From Wapta Lake a road follows Cataract Creek southwards to Lake O'Hara (camp site), set against an impressive backdrop of high mountains - to the east Mt Huber (3368 m (11,053 ft)), Mt Victoria (3364 m (11,040 ft); glacier) and Yukness Mountain (2847 m (9343 ft)), to the south Mt Schaffer (2693 m (8838 ft), on the south side of Lake McArthur), and to the north-west Catherine Mountain (3189 m (10,466 ft); mountain trail) and Mt Vanguard (2469 m (8103 ft)).This area around Lake O'Hara is also known for it's incredible hiking. A public bus services the lake but there is a quota limiting the number of people allowed in to the area each year by bus. Advance reservations are required. There is also a 13 kilometer (8 mile) hiking trail in to Lake O'Hara that does not impose a quota.Limited camping sites are available at the lake but reservations must be made in advance.
The Yoho Valley Road ends at the stupendous Takakkaw Falls (camp site), among the highest in North America. The main fall, where melt-water from the Daly Glacier (tip of the Waputik Ice-field) plunges 254 m (834 ft) over a rock-face, is a magnificent spectacle.The ice-fields of Mts Yoho (2760 m (9058 ft)), Gordon (3153 m (10,348 ft); Wapta Ice-field), Daly (3152 m (10,345 ft); Waputik Ice-field) and Niles (2972 m (9754 ft)) ring the valley. West of the falls rises the glacier-covered Vice-President Massiv (3066 m (10,062 ft)).A hike leads up the mountain opposite Takakkaw Falls, known as the Ice Line Hike. This is the best place to view the falls but it is a strenuous walk that takes visitors above the elevation of Takakkaw Falls.

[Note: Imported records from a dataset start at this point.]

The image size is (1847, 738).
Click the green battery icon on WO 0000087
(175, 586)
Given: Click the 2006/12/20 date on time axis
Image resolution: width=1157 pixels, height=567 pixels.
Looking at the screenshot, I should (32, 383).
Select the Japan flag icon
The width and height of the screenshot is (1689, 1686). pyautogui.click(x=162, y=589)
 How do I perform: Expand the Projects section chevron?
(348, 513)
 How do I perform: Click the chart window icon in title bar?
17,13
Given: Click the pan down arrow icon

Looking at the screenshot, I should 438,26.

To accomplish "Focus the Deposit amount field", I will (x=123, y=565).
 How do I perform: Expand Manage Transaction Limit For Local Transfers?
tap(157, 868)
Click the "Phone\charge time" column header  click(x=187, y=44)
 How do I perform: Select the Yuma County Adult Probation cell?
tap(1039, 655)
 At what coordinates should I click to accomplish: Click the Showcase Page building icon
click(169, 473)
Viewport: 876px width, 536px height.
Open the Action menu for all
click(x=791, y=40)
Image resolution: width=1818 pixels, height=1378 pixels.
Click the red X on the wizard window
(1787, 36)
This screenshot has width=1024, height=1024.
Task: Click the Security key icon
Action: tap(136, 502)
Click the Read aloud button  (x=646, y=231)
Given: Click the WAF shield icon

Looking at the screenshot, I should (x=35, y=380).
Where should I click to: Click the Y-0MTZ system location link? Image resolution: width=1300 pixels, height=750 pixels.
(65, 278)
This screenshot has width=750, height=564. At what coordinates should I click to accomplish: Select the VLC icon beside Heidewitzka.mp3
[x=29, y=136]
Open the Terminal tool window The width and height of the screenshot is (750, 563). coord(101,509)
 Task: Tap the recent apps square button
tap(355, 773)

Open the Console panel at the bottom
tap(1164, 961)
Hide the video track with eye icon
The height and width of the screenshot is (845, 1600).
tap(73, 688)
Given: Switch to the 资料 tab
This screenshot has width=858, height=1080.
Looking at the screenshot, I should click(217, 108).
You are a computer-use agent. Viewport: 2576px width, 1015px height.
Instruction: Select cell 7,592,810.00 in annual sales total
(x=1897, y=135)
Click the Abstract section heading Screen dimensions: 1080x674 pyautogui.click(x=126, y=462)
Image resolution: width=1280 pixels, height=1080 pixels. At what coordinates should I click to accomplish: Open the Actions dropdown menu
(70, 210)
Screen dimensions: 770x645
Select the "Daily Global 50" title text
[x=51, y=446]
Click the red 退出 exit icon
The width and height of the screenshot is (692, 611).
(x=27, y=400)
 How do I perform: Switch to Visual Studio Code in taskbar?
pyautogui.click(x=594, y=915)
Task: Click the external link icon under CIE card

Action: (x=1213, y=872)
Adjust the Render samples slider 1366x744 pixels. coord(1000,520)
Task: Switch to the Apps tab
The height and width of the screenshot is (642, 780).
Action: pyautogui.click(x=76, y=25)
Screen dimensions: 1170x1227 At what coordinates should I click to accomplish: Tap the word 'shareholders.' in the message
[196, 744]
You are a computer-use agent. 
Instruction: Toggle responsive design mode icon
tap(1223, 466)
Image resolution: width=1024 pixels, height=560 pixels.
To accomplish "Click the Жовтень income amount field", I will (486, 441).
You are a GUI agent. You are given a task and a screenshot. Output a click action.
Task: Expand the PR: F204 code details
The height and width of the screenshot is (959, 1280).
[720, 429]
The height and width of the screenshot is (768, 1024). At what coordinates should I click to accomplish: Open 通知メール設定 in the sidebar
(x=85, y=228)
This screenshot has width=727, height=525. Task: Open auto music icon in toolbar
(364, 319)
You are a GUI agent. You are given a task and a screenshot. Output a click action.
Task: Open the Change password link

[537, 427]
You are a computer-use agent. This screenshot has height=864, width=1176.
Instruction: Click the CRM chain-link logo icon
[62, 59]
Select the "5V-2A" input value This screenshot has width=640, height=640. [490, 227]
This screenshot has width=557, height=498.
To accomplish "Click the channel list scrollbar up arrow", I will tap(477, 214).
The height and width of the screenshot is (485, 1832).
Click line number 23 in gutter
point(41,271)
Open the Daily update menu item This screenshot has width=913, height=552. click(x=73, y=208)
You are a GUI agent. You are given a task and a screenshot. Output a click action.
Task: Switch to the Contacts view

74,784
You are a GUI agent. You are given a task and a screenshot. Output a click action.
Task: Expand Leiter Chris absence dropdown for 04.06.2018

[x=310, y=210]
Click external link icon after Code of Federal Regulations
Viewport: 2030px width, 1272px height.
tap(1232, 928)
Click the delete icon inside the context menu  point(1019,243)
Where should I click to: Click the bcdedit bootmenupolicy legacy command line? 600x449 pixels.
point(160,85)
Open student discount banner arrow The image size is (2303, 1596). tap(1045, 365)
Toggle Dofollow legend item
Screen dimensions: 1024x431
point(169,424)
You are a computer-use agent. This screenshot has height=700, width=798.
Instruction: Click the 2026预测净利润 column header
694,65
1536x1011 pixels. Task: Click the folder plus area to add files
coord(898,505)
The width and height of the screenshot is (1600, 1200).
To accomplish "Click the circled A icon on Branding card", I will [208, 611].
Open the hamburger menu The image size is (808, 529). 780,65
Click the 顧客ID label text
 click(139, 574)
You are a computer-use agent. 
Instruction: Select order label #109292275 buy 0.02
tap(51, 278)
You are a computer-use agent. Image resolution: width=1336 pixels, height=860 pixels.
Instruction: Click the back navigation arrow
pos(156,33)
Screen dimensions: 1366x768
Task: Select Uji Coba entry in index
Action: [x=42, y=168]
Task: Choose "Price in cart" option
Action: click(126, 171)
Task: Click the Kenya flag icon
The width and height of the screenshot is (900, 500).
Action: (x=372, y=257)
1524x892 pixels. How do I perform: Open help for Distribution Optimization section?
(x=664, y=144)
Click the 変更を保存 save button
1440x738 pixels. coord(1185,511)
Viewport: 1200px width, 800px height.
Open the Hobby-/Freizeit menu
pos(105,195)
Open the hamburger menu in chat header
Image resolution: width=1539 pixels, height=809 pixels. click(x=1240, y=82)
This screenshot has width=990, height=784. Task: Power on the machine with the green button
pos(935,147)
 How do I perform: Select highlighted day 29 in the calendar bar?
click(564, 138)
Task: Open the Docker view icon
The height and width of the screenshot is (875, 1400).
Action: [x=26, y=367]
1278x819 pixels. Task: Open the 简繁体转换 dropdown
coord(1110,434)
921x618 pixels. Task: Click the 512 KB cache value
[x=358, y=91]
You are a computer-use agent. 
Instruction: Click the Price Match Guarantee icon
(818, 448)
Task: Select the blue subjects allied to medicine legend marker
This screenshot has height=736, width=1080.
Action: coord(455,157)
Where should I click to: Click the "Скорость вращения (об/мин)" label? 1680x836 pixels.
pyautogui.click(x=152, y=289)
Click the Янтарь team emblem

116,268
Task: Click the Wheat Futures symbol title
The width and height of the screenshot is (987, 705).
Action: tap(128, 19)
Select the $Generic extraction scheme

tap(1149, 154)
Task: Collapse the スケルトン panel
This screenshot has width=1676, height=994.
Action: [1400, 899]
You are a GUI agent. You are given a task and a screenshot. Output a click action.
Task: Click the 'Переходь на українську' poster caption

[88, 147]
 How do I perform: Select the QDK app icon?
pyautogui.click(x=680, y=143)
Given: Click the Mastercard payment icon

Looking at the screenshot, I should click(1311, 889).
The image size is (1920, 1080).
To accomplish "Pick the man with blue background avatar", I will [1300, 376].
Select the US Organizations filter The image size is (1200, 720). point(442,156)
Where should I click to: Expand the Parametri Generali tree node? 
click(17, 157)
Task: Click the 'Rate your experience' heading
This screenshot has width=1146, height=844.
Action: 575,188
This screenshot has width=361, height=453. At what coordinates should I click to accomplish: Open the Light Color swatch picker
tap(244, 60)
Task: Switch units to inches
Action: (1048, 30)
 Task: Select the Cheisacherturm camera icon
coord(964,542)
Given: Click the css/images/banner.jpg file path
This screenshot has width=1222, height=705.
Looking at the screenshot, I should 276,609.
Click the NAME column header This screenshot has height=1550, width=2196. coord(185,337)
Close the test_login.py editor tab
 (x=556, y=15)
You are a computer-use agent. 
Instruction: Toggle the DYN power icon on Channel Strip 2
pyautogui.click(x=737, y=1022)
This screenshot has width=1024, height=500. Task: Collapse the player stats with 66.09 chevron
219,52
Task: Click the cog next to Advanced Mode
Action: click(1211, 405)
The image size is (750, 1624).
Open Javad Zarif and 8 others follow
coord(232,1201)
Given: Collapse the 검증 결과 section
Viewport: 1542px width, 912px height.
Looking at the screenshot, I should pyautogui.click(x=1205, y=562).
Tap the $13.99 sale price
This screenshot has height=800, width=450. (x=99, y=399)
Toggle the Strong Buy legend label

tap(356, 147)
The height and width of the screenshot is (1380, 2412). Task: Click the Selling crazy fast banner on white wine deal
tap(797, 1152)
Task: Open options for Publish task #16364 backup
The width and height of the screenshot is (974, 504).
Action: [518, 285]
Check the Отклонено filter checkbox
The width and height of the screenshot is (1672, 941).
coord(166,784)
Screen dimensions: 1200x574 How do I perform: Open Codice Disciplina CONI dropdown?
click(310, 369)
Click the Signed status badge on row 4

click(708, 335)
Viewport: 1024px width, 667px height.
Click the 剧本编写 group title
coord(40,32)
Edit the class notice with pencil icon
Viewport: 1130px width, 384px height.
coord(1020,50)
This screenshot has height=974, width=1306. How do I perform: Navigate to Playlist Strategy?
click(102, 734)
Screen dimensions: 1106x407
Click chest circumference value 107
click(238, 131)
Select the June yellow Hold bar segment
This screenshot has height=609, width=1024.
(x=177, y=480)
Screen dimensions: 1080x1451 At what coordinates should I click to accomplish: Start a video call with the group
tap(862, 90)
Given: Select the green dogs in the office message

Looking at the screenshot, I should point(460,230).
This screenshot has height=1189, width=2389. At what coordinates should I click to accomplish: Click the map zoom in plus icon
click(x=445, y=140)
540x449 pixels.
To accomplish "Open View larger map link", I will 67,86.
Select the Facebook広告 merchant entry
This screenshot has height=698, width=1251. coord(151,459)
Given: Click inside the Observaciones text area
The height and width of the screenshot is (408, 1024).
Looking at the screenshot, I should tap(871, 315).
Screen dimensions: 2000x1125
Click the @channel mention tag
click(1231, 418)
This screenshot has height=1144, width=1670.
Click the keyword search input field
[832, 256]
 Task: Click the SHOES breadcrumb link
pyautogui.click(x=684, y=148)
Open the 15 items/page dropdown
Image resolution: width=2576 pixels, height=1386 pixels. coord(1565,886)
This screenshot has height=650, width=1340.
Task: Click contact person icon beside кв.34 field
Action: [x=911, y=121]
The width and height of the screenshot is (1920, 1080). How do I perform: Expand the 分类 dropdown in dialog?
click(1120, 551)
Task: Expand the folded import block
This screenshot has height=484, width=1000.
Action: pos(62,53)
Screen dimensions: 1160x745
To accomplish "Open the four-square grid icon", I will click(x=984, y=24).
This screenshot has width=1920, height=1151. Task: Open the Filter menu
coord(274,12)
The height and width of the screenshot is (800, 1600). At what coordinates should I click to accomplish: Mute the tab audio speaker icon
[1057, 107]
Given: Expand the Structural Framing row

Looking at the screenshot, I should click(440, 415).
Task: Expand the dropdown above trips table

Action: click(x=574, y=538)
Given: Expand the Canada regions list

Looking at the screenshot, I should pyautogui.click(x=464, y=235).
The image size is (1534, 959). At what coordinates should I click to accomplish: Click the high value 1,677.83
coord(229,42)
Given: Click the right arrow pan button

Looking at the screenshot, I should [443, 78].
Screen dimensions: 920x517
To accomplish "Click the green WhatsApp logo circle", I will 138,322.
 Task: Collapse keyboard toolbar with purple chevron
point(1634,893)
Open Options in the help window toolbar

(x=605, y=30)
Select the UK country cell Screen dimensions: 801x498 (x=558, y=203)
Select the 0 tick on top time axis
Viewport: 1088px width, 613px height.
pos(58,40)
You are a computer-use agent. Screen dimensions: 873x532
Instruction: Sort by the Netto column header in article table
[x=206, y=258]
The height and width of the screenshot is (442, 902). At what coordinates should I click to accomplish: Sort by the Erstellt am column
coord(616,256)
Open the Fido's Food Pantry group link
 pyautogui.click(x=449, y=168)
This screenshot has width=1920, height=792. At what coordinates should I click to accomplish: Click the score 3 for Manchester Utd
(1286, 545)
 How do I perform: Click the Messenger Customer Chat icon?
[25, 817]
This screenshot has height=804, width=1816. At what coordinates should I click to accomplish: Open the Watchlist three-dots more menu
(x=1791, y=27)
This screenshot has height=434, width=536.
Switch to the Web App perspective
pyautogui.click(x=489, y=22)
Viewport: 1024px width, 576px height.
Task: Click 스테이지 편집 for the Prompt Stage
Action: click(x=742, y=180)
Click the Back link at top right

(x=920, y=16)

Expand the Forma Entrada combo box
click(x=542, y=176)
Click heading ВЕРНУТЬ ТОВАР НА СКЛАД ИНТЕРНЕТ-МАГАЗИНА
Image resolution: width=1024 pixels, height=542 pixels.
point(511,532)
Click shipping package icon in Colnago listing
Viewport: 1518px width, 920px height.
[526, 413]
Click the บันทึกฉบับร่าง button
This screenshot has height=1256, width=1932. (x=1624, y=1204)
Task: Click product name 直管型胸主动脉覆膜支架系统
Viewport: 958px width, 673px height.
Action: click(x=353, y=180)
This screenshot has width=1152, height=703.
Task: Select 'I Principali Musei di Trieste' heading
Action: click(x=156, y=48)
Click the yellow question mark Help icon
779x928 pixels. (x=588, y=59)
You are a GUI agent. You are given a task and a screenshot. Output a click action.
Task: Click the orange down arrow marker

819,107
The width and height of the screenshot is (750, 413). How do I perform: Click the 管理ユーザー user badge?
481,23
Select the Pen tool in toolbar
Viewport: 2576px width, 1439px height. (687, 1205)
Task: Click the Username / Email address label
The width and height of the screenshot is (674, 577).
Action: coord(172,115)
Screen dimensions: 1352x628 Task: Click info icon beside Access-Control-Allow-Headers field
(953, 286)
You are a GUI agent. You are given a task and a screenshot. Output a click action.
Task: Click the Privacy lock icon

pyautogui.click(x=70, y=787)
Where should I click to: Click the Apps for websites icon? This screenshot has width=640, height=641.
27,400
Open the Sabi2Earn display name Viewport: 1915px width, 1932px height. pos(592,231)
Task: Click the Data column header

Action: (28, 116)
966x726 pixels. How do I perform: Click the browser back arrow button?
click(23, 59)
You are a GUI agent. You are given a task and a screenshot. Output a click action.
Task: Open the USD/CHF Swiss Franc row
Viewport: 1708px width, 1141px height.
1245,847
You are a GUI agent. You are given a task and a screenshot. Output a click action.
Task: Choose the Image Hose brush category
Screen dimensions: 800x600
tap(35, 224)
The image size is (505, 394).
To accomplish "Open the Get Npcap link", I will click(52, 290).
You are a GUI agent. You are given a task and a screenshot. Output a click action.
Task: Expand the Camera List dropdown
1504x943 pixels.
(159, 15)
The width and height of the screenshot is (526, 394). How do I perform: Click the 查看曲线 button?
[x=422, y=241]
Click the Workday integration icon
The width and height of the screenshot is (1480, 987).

The supremely attractive, ice-field framed Yoho Valley has a 360 km / 224 mi network of hiking trails which make for some outstanding walking (details from the information center at the Park office). A memorial near the information center honors Edouard Gaston DeVille, Canada's Surveyor-General in 1885. A narrow 13 km / 8 mi long road (dead-end; closed to campervans) winds its way tortuously up the valley.
Mount Stephen Viewpoint
The Mount Stephen viewpoint is a fine vantage point from which to admire the hanging glacier on Mt Stephen (3199 m (10,500 ft)). Below and to the right of the glacier the entrance to the now abandoned Monarch Mine is clearly visible. Lead, zinc and small amounts of silver were extracted until the mine was closed in 1952.This area around the Mount Stephen viewpoint is a nice place for walking.
Before the western entrance to Yoho National Park a side road branches off, terminating after 5 km / 3 mi in a dead-end. A trail then leads to the Wapta Falls where Sir James Hector suffered his near fatal accident and where, at a bend in its course, the Kicking Horse River cascades down over a wide rock-step.
Wapta Lake (1586 m / 5205 ft), in Yoho National Park, is a pretty little mountain lake and the haunt of some rare species of water bird as well as being the source of the Kicking Horse River which flows west alongside the TransCanada Highway.